De acordo com dados da Associação Brasileira de Estudos de Álcool e Drogas (ABEAD), a Cracolândia de São Paulo é a mais antiga (1989) e a mais densamente povoada, com 500 moradores e mais de 2.000 visitantes regulares. São praticamente 33 anos de existência e, apesar de várias estratégias utilizadas ao longo deste período, segue resistindo. O Brasil tem o maior mercado de crack do mundo já que mais de 1 milhão de brasileiros consomem esta droga. Existem 370 mil usuários regulares de crack vivendo nas 26 capitais e no Distrito Federal e, aproximadamente, 80% deles usam drogas em locais públicos.

Embora alguns estudos internacionais tenham descrito várias maneiras de gerenciar cenas abertas de drogas, como aplicação da lei e intervenções sociais, há conhecimento limitado sobre os facilitadores e barreiras que promovem ou impedem a implementação de tais intervenções. Os estudos em cenas abertas mostram que os usuários de drogas tendem a se unir como um grupo e resistirem ao que chamam de ‘pessoas normais’ que passam, assim como demonstram a importância de compartilhar drogas e serviços e aderir às regras de conduta criadas nos locais.

A experiência de estar à margem da sociedade e a necessidade de ocultar algumas de suas atividades promovem criação de regras e rituais próprios para quem consome drogas em cenas abertas. Essas regras e rituais podem ser considerados como ‘rituais de interação’. Eles fornecem aos participantes os símbolos de associação ao grupo, energia emocional e solidariedade grupal. Isso torna difícil sair de cena e pode explicar por que aqueles que o fazem voltam com frequência. 

Para aumentar a possibilidade de implementação bem-sucedida de intervenções para combater o tráfico aberto de drogas, políticos e autoridades devem prestar atenção à colaboração entre atores-chave, alocação de recursos suficientes, possível modificação da política que rege os deveres profissionais e fornecimento de medicamentos para a vulnerabilidade de indivíduos sem residência que circulam nestes locais. Além disso, instalações de tratamento suficientes devem ser fornecidas quando atividades de aplicação da lei contra as cenas de drogas abertas forem planejadas.
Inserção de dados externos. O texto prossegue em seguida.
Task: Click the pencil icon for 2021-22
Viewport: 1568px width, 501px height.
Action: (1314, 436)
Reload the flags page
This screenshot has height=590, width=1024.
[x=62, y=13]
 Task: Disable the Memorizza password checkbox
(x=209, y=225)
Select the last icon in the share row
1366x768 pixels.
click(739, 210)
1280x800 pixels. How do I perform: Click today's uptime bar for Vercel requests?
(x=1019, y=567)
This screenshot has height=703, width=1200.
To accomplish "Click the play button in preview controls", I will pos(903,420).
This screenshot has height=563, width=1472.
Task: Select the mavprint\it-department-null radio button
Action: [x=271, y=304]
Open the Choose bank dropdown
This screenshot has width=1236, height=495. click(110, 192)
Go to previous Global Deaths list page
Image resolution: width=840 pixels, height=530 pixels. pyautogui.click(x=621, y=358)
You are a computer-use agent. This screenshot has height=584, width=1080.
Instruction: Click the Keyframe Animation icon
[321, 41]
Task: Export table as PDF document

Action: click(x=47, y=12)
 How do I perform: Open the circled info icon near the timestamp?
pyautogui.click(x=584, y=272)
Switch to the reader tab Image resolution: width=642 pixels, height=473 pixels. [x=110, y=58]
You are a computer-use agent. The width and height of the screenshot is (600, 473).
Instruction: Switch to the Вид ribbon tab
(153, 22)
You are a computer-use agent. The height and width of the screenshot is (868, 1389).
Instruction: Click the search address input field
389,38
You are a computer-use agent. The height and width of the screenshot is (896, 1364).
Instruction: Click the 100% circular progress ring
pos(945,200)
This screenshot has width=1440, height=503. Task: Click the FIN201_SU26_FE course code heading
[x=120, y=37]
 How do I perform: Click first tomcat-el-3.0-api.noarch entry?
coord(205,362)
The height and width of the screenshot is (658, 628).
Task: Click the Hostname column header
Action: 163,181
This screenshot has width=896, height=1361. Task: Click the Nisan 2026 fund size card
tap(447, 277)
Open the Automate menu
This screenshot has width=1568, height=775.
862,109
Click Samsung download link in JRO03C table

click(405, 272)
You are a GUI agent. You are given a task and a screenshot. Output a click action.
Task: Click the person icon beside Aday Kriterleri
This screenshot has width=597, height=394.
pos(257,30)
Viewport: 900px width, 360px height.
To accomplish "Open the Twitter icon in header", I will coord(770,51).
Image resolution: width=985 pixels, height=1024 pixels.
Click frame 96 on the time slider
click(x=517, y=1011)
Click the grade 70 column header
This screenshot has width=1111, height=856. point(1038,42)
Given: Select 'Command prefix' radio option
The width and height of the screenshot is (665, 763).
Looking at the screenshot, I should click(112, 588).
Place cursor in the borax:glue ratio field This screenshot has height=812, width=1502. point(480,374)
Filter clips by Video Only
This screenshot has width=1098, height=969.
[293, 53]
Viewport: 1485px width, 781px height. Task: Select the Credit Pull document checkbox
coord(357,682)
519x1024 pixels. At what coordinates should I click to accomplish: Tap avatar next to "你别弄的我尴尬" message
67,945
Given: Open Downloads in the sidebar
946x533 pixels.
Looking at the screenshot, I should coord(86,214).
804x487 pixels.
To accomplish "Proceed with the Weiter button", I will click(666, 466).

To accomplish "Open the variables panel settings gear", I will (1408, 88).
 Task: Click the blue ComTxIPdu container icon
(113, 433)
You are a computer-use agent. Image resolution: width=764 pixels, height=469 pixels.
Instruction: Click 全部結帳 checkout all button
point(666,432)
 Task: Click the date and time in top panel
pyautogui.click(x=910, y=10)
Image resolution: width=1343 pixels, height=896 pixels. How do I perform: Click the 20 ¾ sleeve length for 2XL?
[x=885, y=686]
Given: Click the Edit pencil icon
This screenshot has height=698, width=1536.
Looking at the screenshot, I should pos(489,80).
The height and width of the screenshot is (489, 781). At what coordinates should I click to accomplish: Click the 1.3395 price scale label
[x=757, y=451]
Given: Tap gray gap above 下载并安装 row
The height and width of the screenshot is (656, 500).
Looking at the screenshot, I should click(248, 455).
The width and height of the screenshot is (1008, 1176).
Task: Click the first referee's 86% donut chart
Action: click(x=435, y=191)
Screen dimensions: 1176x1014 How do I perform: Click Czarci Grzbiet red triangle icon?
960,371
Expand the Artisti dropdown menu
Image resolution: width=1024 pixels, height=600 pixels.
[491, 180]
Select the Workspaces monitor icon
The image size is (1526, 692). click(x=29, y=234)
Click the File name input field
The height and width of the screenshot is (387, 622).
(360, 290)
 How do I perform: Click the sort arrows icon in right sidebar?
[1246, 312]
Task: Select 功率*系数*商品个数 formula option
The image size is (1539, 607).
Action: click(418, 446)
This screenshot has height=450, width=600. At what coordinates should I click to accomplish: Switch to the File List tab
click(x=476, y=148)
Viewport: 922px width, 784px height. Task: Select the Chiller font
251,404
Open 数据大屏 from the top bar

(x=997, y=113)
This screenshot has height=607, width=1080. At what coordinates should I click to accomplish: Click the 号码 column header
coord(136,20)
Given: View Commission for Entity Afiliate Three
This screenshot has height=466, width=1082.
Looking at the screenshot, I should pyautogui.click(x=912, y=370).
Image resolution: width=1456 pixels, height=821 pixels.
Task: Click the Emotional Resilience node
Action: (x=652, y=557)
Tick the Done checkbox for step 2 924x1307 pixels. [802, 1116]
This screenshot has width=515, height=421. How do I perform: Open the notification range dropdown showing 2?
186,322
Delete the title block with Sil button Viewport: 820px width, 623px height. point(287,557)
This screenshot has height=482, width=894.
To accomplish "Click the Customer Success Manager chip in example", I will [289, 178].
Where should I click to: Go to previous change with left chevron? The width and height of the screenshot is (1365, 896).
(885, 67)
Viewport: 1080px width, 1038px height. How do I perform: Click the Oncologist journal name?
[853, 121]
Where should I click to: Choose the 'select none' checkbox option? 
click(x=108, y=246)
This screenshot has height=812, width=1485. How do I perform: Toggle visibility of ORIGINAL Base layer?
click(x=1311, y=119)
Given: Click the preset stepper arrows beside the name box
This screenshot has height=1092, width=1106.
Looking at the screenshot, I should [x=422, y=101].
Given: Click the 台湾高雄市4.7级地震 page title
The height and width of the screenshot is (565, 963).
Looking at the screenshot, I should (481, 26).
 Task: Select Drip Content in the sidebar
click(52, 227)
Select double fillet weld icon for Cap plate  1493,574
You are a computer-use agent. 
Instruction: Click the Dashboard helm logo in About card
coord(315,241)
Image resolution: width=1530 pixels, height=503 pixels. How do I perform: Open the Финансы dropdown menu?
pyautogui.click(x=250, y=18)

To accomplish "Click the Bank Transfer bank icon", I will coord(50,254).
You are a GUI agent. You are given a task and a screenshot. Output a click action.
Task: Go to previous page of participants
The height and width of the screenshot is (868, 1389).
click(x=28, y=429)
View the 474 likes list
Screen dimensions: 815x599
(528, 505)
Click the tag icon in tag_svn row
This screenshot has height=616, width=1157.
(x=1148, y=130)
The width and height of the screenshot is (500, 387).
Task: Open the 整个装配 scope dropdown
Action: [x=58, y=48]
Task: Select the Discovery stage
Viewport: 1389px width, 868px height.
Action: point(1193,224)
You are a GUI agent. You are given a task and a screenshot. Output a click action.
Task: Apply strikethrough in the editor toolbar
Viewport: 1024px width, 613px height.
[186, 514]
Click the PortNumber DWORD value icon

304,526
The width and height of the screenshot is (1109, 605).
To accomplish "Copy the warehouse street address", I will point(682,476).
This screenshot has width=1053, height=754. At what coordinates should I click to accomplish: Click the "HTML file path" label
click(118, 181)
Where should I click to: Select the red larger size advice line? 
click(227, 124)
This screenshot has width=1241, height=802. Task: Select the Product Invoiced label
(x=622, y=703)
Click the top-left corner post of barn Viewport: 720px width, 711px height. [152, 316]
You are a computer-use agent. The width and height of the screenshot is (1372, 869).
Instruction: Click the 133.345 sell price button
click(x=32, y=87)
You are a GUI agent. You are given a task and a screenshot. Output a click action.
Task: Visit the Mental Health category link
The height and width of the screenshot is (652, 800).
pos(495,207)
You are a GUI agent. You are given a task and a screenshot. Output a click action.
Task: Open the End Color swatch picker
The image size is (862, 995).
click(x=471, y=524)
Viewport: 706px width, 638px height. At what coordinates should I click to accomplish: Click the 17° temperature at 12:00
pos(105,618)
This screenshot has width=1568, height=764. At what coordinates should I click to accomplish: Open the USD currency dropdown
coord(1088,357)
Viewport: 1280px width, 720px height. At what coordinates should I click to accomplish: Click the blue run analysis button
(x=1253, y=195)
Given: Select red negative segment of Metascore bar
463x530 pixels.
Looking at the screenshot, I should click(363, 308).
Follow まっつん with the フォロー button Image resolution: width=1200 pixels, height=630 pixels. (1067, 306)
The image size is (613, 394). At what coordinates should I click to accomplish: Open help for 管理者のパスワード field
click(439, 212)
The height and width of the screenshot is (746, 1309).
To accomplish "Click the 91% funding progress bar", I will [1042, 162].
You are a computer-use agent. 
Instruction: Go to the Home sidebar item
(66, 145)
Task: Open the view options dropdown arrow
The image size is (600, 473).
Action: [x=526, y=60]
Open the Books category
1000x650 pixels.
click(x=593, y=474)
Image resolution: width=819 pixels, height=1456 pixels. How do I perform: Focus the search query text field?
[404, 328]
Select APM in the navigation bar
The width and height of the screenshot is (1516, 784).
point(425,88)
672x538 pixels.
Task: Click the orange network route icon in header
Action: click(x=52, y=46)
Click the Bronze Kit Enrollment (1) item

Porém, a falta de políticas públicas para o tratamento da saúde mental e drogadição no país é um dos grandes gargalos apontados pela ABEAD. Sem recursos, os serviços, na maioria dos Estados, estão sucateados.                                                                                                                            

As políticas públicas de saúde mental no Brasil seguem tendo um subfinanciamento. E, sem saúde mental, não há saúde. Os serviços que não estão sucateados na área, estão respirando por meio de bombas de oxigênio para tentar sobreviver com o baixo repasse de verbas.

Outro fator que afeta o setor é a fragilidade das ações em andamento diante das mudanças na gestão do setor. Temos uma certa instabilidade, por vezes, das políticas de Estado que não têm garantia de continuidade a cada novo governo que entra.                                          

De modo geral, a rede de atenção psicossocial que dá suporte ao tratamento carece de organização. Embora o trabalho exista em determinados territórios deste imenso Brasil, a rede de atenção psicossocial ainda é frágil e muitas vezes desunida.

O XXVII Congresso Brasileiro da ABEAD,  de acontece de 03 a 06 de setembro, em São Paulo, tem, entre os desafios, ampliar a oferta de boas práticas clínicas com base em evidências por equipes qualificadas. Existe uma carência imensa de treinamento em adições no nosso país. Precisamos garantir acesso mais rápido a cuidados, consultas ambulatoriais e leitos para uma demanda de pacientes cada vez mais crescente.